What to work on:
The answer must consist of every line below that holds the word "Windows".

Dataset entries:
*-*-*
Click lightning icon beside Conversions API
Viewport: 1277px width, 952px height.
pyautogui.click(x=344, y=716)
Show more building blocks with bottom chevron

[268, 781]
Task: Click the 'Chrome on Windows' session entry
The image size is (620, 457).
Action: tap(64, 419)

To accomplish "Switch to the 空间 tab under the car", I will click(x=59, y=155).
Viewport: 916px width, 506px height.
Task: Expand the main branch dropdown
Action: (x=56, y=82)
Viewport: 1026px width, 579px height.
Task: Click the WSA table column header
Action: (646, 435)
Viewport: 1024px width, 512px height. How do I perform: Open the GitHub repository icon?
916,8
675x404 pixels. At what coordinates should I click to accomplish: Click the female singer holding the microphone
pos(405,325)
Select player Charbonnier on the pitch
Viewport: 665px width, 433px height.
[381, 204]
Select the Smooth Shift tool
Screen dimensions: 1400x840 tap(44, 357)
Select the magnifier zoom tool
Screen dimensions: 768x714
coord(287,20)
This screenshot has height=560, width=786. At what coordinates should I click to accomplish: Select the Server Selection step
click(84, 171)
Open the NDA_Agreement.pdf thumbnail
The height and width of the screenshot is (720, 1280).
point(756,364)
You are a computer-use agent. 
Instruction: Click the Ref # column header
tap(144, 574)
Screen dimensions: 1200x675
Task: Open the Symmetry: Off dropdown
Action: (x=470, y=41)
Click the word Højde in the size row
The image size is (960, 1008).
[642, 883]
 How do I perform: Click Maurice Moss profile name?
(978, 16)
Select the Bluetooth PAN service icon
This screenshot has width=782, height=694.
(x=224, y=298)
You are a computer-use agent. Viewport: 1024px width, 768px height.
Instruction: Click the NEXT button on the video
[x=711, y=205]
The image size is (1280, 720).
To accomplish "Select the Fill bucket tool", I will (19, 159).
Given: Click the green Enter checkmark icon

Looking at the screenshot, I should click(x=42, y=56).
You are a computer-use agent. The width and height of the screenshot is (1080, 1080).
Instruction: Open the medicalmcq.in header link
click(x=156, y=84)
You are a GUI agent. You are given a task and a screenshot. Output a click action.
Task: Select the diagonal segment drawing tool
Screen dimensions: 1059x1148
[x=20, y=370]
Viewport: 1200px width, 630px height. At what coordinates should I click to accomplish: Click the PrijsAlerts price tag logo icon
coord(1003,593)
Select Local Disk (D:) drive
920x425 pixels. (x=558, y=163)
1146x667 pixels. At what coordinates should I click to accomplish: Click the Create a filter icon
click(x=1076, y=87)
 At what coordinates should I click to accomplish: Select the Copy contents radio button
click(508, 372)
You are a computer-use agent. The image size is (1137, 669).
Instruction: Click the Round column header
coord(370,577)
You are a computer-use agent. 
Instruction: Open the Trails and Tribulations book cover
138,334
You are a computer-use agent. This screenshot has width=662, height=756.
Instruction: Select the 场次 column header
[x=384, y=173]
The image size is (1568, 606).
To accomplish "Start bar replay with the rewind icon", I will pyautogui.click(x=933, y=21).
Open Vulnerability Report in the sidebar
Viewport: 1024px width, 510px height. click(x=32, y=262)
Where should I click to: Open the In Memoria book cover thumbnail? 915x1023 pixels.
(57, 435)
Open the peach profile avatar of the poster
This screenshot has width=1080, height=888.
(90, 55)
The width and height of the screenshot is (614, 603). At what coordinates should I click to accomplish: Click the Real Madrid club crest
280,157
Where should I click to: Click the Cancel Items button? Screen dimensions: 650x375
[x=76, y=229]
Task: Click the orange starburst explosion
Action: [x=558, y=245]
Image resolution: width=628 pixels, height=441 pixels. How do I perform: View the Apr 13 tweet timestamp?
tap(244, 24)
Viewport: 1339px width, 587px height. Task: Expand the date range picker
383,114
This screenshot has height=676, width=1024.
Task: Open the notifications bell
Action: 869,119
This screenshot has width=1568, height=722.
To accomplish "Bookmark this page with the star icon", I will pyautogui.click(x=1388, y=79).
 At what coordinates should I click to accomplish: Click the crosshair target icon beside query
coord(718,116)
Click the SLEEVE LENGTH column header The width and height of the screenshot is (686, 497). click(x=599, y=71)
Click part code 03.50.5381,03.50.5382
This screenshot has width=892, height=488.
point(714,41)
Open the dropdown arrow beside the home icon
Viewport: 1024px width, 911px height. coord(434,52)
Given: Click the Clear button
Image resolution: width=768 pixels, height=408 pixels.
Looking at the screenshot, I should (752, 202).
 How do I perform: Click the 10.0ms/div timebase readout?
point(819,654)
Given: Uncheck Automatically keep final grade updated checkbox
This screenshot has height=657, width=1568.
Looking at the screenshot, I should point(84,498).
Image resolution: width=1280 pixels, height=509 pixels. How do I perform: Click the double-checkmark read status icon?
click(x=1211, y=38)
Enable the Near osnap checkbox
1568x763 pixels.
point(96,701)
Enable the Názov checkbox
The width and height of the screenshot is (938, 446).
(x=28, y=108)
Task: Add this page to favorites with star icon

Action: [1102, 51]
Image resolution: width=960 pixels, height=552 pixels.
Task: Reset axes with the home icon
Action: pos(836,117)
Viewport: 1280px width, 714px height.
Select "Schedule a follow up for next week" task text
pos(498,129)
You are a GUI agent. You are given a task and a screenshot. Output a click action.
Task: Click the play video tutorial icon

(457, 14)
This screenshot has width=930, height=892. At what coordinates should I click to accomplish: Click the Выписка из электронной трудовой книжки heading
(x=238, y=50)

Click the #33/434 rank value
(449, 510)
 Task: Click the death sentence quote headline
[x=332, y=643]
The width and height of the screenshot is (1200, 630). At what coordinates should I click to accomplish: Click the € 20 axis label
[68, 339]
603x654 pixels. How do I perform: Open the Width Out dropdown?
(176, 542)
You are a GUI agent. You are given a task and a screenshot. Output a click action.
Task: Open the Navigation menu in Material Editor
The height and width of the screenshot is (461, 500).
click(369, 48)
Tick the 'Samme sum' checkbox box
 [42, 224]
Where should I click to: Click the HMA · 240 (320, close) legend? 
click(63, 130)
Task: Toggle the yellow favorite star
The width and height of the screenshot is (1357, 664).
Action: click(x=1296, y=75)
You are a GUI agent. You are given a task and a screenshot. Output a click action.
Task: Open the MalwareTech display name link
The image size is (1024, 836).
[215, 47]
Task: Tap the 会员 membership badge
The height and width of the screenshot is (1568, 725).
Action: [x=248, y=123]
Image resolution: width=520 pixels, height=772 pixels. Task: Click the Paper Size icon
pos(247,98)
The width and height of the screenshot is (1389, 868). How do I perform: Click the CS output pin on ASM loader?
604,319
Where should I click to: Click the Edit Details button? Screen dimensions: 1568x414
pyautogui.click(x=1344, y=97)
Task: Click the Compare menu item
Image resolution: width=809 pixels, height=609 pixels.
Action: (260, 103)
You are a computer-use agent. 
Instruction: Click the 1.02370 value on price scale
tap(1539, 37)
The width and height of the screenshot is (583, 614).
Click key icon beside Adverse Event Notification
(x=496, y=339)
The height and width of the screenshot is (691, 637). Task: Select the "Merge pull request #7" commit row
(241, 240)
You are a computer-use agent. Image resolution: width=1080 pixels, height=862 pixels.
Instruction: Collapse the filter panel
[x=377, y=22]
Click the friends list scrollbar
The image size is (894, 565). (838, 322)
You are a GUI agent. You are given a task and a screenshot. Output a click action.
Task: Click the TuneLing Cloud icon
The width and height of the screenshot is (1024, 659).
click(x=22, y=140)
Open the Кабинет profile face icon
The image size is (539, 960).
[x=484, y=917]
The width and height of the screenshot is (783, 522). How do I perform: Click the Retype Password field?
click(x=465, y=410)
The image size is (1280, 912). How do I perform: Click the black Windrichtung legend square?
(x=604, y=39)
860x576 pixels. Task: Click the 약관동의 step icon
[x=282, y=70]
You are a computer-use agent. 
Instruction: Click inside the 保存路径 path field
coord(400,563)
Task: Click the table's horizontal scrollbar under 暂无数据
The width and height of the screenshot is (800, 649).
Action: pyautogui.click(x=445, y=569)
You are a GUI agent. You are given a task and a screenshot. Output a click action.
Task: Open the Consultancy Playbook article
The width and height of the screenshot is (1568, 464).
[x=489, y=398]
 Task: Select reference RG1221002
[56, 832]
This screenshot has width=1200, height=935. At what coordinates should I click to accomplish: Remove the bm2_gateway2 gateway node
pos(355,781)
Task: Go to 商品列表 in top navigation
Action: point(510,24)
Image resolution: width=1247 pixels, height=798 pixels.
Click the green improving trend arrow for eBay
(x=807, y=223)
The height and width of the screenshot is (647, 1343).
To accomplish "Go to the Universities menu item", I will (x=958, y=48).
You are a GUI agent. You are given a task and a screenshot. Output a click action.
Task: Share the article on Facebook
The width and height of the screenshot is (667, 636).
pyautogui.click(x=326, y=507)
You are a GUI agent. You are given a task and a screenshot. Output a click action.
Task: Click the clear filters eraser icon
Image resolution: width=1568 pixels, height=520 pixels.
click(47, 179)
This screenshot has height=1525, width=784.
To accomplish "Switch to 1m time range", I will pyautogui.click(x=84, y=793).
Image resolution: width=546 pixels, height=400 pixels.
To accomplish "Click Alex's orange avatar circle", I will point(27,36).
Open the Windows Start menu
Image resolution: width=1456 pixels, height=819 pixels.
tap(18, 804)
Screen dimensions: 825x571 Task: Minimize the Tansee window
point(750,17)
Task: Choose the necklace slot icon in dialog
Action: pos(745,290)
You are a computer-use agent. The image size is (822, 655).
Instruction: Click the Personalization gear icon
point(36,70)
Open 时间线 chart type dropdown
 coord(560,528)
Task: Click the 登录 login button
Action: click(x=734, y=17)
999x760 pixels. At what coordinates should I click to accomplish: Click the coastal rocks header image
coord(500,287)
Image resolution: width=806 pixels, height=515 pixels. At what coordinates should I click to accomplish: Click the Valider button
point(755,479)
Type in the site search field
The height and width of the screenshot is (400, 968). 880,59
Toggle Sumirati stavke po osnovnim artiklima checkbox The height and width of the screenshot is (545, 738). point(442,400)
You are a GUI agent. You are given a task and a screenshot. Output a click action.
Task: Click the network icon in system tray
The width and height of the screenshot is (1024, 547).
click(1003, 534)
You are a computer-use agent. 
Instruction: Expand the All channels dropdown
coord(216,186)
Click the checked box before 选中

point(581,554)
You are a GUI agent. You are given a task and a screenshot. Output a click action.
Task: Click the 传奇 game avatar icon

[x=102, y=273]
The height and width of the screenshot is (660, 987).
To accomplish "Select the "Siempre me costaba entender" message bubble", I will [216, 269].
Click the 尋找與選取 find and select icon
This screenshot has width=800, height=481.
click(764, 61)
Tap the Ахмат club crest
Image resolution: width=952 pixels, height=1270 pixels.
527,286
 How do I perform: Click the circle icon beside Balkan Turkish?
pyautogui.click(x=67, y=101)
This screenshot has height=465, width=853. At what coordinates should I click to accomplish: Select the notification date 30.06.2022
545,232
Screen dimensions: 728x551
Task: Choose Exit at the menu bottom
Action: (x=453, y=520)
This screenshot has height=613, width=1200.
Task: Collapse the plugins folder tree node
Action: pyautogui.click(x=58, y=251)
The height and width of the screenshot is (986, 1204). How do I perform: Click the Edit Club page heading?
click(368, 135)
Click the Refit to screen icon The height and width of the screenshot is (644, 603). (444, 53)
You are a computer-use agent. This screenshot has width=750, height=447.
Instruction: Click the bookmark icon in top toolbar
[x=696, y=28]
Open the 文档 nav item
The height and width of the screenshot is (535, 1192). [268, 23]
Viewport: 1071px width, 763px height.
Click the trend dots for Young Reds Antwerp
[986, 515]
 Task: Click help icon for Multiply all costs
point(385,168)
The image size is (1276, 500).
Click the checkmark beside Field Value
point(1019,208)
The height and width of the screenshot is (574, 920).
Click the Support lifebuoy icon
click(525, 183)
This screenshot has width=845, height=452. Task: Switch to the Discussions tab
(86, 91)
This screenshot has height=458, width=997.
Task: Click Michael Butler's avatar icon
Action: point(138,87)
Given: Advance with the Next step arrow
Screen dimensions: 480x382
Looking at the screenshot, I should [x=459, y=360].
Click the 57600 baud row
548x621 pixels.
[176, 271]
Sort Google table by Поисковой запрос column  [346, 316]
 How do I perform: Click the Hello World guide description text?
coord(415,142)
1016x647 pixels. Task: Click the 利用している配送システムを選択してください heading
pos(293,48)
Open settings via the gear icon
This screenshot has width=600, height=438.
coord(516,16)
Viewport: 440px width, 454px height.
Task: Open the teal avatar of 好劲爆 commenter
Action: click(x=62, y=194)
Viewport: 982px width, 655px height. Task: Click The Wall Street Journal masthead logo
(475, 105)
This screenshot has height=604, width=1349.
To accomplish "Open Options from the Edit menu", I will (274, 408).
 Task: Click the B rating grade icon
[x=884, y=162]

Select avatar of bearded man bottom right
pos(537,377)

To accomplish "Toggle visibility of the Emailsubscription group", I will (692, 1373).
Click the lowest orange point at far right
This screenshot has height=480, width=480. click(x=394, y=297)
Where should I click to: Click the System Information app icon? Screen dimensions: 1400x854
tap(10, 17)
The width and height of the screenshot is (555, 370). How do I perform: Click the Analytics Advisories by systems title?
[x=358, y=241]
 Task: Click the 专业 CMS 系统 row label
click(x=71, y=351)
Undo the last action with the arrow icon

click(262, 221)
*-*-*
Answer to the exercise:
Task: Click the 'Chrome on Windows' session entry
Open the Windows Start menu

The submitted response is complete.